Hermann Schnee mit den Wurzeln zu Treuenbrietzen starb am 24. Februar 1926 und wurde auf dem Bornstedter Friedhof beigesetzt. Bis heute kümmert sich die Familienstiftung „Hofgärtner Hermann Sello“ in Potsdam um sein Gedenken. Seine Gemälde sind in der ganzen Welt verstreut und man geht von zirka 300 Bildern aus. Heute hängen seine Arbeiten in Museen oder sind in Privatbesitz. Genaue Zahlen über sein Schaffen gibt es nicht, da er kein Werksverzeichnis hinterlassen hat. Immer wieder taucht mal eins auf und man zieht wieder den Hut.
Leider gibt es bis heute keine Ansicht, die Hermann Schnee von Treuenbrietzen gemalt hat. Die große imposante Stadtansicht, die einst im Rathaus und nun im Heimatmuseum hängt, ist von seinem Vater. Eine kleinere Kopie, die es gibt, ist von Gotthilf und eine noch kleinere – Fragezeichen.

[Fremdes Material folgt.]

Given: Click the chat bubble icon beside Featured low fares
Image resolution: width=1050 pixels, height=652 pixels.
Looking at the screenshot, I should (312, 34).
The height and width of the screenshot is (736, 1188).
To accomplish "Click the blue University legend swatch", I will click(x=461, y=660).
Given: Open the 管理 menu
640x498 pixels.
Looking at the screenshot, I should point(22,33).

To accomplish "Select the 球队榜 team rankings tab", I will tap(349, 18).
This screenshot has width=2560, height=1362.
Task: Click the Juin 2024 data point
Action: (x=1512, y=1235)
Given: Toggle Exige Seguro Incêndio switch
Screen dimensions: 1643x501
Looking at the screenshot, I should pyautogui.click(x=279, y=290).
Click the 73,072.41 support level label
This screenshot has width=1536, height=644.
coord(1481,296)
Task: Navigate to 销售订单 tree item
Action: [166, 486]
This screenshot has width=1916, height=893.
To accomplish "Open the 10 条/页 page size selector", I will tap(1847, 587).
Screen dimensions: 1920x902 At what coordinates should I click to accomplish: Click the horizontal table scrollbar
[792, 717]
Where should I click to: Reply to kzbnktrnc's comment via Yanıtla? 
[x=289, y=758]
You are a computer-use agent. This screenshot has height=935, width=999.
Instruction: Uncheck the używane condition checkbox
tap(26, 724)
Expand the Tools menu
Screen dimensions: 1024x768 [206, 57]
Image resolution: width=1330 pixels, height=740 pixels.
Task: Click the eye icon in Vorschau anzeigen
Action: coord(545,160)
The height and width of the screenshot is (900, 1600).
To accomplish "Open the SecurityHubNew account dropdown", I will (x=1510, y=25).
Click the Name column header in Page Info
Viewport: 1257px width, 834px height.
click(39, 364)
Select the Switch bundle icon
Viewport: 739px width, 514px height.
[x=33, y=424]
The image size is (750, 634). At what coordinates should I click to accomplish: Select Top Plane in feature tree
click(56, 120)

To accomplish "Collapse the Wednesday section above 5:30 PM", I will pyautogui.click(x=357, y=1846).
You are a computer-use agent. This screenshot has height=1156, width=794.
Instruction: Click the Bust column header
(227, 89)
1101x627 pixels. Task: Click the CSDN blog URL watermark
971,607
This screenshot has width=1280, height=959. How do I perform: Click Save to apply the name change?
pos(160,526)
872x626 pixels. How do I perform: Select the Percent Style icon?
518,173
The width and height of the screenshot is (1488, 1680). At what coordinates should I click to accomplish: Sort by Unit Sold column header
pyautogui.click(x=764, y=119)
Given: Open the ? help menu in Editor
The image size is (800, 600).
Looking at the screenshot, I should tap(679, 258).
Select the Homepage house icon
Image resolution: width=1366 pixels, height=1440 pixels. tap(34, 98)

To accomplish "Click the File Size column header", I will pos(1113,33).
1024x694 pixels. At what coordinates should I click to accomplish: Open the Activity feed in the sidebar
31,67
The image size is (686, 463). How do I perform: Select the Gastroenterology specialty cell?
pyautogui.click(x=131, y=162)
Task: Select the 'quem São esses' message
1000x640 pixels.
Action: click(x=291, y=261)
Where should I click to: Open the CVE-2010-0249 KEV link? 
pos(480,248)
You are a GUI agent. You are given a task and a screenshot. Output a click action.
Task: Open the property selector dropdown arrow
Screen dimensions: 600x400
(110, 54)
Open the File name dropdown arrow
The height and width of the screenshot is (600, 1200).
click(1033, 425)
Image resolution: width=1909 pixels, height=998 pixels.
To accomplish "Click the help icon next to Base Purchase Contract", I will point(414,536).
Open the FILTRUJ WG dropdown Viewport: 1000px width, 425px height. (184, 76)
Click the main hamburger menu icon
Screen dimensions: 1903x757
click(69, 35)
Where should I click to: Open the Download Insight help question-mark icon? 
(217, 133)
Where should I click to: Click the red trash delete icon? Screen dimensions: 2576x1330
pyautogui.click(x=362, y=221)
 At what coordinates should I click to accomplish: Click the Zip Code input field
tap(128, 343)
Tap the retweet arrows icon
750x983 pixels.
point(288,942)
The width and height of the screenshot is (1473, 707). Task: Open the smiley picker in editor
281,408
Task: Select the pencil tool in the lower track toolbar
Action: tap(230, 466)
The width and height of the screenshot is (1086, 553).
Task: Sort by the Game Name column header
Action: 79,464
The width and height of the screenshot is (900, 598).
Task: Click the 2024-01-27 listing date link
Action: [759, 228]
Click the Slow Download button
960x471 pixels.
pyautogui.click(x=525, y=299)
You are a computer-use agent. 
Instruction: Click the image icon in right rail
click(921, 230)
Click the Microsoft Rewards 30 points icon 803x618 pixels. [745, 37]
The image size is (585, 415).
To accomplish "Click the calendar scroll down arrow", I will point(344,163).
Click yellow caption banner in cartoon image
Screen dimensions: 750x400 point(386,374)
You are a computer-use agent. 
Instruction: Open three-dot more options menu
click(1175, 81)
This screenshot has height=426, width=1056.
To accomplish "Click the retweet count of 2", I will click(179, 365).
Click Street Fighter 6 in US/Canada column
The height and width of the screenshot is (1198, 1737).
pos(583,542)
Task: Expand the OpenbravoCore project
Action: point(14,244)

Sonderausstellung würdigt das Lebenswerk

Zum 100. Todestag des Malers Hermann Schnee lädt der Heimatverein Treuenbrietzen e.V. zu einer besonderen Ausstellung ein. Gezeigt werden ausgewählte Werke des Künstlers, die sonst in Privatsammlungen verborgen sind. Interessierte können die Ausstellung am Samstag, 28. Februar, und am Sonntag, 1. März, jeweils von 14 bis 18 Uhr im Heimatmuseum Treuenbrietzen, Großstraße 1a, in der zweiten Etage besuchen.